▶ [Material shown]:
= = =
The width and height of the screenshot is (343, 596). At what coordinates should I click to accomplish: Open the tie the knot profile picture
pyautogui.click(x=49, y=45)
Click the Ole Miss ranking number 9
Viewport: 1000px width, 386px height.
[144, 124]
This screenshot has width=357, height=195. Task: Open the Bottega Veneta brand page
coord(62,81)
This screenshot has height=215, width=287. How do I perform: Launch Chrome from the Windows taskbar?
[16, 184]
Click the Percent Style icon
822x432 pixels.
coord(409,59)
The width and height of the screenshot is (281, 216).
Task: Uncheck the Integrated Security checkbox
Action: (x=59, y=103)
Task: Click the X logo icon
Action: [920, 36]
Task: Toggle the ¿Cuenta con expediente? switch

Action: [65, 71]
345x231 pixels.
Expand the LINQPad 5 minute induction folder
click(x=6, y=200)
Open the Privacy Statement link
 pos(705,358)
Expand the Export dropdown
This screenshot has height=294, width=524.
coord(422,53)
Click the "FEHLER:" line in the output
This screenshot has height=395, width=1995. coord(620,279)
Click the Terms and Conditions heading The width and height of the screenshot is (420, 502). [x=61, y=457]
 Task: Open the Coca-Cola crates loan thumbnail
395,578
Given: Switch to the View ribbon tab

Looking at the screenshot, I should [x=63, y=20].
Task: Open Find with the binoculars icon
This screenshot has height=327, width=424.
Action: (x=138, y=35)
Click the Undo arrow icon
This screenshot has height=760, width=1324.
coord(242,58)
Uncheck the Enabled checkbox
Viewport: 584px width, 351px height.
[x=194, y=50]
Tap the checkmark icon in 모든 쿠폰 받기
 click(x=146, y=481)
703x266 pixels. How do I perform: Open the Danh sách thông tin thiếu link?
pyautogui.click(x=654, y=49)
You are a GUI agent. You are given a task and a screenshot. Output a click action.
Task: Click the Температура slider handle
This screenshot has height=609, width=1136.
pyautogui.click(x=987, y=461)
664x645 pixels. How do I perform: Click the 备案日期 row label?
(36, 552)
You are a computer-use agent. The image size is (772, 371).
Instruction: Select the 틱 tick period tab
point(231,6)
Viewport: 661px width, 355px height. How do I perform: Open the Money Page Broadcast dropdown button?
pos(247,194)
= = =
▶ [Action item]: Report the number of lines in the listing where the string "agent" appears, and nothing besides.

▶ [Answer for the task]: 2